Это история счастливого брака | страница 16



– Один великий роман, – сказала она.

– Но почему роман? – спросила я, окончательно лишив себя возможности к отступлению. – И почему великий?

– Потому что каждый из нас может рассказать историю своей жизни, – ответила она. Это был ее козырь, неоспоримое доказательство собственной правоты. Мое молчание она восприняла как подтверждение победы, так что я смогла извиниться и отойти. Отыскала мужа и попросила забрать меня оттуда.

Но я не могла перестать думать о той женщине – ни несколькими часами позже, ни пять лет спустя. Что если и правда в лимфатической системе каждого из нас зарождается и подает признаки жизни роман? Может ли случайный набор клеток, должным образом подпитанный сигаретами, джином и некоторым количеством грязных делишек, стать чем-то большим? Жить и писать – не одно и то же, и это заставило меня задуматься о взаимосвязи того, что мы знаем, с тем, что можем выразить на бумаге. Вот как это происходит у меня: я сочиняю роман у себя в голове (подробнее об этом чуть позже). Это самое счастливое время в моем писательском цикле. Книга – мой невидимый друг, вездесущий, переменчивый, непредсказуемый. В течение месяцев (а то и лет), которые требуются, чтобы собрать все воедино, я не делаю заметок, не набрасываю сюжет; пока пытаюсь разобраться, как все устроено, ненаписанная книга порхает у меня над головой, как огромная бабочка, узор крыльев которой будто бы списан с готической розы Нотр-Дама. В этой книге пока нет ни слова, но она невыразимо прекрасна, ее структура непредсказуема, она яркая до рези в глазах, она необузданная и податливая одновременно, и моя любовь к ней, моя вера в нее, пока я слежу за ее неспешным полетом, – единственная нескомпрометированная радость в моей жизни. Это величайший роман в истории литературы, продуманный мной до мелочей, и все, что мне осталось сделать, – перенести его на бумагу, и тогда каждый сможет увидеть ту же красоту, которую вижу я.
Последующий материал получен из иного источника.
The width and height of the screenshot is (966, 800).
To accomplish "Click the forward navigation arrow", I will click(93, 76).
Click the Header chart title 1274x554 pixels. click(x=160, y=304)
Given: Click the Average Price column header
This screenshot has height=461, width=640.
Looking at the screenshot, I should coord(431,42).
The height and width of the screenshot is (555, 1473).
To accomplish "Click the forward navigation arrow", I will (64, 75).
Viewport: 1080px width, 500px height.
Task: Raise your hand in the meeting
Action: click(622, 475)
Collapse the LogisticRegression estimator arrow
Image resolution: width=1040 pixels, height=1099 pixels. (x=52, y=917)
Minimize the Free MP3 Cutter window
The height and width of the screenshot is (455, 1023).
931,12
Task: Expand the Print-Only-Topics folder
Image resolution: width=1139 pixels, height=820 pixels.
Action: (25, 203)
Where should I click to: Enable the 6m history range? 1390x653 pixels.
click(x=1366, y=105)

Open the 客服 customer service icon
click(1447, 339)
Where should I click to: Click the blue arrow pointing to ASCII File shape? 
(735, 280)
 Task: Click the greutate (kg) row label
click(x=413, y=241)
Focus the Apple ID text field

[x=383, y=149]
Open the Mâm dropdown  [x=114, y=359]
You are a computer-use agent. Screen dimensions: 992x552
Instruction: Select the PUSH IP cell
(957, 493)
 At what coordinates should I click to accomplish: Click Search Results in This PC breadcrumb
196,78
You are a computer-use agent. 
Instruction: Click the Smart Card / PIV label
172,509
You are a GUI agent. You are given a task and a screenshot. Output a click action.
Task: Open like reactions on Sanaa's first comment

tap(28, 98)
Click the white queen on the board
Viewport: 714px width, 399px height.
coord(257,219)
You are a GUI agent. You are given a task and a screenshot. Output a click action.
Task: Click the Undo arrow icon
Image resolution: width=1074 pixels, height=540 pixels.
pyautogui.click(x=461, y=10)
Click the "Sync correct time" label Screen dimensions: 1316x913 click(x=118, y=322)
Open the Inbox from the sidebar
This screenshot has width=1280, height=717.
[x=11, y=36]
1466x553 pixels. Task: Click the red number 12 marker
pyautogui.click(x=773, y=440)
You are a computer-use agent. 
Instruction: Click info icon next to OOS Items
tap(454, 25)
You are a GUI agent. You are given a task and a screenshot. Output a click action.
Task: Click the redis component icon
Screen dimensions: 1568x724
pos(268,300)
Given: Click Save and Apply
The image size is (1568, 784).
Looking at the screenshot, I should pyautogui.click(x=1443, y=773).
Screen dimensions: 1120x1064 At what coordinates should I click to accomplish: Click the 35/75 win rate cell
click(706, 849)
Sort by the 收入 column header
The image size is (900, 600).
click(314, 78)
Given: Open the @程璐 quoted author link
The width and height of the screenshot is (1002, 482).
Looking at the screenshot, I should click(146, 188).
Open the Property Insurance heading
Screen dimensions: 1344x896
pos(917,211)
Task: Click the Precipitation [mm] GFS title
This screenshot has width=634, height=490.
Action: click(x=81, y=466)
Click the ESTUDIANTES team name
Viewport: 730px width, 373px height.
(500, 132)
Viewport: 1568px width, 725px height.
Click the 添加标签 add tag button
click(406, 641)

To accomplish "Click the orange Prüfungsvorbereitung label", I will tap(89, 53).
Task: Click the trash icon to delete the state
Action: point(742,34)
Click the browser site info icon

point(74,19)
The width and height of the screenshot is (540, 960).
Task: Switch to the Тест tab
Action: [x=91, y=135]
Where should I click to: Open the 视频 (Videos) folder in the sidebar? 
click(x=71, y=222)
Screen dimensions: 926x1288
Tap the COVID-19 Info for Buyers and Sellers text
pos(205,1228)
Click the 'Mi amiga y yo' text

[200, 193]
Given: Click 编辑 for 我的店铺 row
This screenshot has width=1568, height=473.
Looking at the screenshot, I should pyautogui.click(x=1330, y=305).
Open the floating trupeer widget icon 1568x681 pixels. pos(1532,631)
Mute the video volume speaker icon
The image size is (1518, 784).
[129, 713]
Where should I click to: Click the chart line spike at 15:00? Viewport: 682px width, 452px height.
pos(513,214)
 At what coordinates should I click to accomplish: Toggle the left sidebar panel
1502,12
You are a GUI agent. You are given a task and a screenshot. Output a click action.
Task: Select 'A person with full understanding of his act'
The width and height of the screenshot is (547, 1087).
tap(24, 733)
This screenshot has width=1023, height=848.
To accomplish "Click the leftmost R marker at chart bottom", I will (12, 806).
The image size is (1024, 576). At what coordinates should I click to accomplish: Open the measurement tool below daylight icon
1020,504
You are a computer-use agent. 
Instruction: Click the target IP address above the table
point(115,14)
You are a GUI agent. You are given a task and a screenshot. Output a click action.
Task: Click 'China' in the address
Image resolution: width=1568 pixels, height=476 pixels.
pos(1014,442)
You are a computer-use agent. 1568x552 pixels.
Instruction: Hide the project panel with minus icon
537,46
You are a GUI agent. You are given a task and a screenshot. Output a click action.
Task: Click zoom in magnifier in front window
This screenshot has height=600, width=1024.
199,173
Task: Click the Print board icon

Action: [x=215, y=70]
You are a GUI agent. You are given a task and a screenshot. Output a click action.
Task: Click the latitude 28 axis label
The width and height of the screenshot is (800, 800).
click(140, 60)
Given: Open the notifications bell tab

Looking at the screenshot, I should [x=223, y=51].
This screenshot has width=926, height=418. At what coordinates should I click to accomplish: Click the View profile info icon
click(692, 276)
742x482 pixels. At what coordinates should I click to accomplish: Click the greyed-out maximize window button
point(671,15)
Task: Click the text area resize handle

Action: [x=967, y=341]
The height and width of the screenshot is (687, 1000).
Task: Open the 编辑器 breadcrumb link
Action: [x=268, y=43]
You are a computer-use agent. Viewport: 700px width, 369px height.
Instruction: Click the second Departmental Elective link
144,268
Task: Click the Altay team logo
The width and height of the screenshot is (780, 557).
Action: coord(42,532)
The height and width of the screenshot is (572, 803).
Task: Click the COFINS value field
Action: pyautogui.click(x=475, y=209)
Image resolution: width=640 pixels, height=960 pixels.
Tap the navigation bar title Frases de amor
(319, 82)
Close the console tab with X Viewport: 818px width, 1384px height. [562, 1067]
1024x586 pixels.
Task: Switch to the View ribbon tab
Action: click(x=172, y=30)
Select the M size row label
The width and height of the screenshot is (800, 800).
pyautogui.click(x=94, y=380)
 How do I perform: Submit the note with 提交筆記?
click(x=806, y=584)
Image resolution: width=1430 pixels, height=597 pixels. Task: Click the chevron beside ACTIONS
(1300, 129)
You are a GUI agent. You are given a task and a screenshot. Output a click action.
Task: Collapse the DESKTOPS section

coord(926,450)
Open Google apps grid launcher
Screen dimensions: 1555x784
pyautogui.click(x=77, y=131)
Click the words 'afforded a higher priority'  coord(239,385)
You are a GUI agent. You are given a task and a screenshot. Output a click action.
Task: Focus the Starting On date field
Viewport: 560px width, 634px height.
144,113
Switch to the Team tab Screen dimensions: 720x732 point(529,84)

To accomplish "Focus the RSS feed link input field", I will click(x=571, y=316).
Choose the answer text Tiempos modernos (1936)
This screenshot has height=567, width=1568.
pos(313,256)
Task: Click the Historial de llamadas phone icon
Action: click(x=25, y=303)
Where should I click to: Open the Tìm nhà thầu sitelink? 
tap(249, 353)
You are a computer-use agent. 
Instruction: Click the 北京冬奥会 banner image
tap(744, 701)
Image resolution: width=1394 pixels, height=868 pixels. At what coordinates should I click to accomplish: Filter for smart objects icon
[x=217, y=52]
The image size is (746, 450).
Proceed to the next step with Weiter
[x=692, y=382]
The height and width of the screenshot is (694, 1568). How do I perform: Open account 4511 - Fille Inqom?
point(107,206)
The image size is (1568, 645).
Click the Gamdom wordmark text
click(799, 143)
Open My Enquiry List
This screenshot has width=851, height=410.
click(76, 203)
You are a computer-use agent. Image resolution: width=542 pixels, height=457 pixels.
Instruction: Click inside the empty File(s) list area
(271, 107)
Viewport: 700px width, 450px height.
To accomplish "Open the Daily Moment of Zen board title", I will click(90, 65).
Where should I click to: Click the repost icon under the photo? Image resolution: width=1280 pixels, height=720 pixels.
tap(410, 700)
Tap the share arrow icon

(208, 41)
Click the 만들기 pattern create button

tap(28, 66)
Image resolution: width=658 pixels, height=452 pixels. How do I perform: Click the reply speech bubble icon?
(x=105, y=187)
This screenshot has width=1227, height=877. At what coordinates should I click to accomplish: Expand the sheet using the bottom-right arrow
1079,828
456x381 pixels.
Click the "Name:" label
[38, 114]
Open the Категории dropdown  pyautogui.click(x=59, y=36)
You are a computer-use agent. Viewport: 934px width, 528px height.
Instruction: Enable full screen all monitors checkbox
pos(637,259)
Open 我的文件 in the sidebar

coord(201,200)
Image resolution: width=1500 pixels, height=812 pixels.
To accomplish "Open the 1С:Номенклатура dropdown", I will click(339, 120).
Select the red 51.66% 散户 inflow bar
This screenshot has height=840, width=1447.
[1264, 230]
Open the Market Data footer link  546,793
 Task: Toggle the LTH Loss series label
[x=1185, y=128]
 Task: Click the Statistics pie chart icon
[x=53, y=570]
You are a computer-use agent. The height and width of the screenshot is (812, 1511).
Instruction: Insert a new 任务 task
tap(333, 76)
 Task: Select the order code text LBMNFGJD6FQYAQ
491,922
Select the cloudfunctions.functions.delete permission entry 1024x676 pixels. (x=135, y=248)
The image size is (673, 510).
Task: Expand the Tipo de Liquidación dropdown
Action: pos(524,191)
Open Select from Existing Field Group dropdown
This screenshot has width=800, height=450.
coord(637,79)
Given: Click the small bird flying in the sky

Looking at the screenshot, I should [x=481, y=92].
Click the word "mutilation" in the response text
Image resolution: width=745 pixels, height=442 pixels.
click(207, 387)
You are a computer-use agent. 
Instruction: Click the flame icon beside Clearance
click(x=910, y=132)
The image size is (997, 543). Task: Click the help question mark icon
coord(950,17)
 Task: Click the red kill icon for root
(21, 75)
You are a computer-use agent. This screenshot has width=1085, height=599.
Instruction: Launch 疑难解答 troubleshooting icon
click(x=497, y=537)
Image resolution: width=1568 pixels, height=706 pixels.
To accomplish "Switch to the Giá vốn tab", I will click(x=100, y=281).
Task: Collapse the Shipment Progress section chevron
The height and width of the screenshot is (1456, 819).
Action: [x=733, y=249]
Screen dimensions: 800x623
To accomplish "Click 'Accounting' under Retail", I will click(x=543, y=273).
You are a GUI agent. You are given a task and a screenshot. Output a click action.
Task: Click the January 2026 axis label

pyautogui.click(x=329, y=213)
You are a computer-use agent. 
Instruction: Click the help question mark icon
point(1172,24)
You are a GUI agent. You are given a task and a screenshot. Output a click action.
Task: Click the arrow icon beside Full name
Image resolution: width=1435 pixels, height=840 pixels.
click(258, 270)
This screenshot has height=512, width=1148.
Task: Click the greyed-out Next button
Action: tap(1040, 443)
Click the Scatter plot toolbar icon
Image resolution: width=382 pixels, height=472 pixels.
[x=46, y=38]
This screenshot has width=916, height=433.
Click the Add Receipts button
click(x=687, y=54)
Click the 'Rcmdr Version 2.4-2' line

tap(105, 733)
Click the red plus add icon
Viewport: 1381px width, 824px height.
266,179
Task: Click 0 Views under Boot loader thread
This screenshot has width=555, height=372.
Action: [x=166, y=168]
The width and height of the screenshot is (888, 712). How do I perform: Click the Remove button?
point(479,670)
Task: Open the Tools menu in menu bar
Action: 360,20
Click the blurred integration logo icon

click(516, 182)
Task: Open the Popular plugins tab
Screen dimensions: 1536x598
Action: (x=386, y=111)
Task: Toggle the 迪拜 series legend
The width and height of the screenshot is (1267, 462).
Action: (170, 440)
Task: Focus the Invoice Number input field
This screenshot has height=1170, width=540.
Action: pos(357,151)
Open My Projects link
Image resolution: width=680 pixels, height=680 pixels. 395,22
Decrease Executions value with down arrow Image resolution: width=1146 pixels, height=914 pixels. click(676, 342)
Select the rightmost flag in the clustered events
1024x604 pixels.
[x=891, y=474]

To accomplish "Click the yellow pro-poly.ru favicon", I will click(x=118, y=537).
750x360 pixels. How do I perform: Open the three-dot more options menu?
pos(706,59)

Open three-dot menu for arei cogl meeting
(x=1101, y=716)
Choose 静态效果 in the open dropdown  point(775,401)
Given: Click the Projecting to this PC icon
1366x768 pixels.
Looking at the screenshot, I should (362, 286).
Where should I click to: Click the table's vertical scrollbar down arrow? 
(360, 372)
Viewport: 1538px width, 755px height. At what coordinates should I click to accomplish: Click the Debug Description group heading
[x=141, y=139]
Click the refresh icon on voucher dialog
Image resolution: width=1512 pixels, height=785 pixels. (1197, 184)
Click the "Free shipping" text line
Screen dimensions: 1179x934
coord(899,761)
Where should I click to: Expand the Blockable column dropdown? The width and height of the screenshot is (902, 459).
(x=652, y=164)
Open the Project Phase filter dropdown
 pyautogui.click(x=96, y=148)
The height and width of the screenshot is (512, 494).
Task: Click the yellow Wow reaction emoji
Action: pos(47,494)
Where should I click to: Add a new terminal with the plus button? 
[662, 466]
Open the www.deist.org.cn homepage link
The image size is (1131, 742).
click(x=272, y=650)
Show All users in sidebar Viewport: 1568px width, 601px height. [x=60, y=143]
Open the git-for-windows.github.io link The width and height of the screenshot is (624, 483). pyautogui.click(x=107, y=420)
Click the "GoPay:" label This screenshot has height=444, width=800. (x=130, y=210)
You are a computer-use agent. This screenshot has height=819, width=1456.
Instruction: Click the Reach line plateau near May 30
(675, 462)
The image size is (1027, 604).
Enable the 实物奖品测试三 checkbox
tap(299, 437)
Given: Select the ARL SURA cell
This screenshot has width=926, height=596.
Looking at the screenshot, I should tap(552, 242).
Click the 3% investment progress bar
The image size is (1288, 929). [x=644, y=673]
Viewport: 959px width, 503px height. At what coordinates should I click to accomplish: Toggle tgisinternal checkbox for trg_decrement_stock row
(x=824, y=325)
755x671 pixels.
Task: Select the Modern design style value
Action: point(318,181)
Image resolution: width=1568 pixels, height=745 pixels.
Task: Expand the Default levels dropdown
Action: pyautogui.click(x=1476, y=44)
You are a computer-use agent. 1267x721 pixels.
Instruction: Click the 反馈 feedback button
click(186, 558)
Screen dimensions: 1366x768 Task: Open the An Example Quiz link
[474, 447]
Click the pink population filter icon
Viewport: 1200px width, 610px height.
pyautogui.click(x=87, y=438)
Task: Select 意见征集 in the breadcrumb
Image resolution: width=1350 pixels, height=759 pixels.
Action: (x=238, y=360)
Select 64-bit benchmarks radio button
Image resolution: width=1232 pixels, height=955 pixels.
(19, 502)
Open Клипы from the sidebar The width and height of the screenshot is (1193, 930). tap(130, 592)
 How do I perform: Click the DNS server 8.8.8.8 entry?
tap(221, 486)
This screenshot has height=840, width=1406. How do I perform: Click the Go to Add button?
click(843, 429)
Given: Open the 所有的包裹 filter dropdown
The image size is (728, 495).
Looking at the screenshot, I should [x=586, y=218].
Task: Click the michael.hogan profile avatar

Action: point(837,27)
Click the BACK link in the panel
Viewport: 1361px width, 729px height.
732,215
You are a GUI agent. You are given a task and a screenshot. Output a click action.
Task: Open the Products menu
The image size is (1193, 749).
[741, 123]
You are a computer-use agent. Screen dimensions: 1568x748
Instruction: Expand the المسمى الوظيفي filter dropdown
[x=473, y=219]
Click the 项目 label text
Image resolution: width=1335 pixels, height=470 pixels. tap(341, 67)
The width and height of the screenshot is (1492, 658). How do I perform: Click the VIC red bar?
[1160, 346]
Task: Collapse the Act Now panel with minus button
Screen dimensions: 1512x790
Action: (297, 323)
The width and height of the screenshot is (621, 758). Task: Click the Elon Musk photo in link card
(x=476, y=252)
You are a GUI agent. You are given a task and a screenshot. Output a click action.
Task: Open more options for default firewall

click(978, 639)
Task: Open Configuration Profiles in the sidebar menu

И вот, когда я не могу даже помыслить об очередной проволочке, когда ожидание начинает приносить больше боли, чем собственно писательство, я протягиваю руку и ловлю бабочку. Выхватываю из воздуха, прижимаю к столешнице и собственноручно убиваю. Мне вовсе не хочется лишать ее жизни, но это единственный способ запечатлеть что-то объемное на плоской странице. И чтобы убедиться, что дело сделано, закрепляю ее на одном месте с помощью булавки. Представьте, что вы переехали бабочку внедорожником. Все прекрасное, что было в живом существе, – цвет, яркость, подвижность – исчезло. Все, что осталось, – иссохшая оболочка, переломанное, искромсанное, растерзанное тело, кое-как сшитое заново. Труп, зомби. Это и есть моя книга.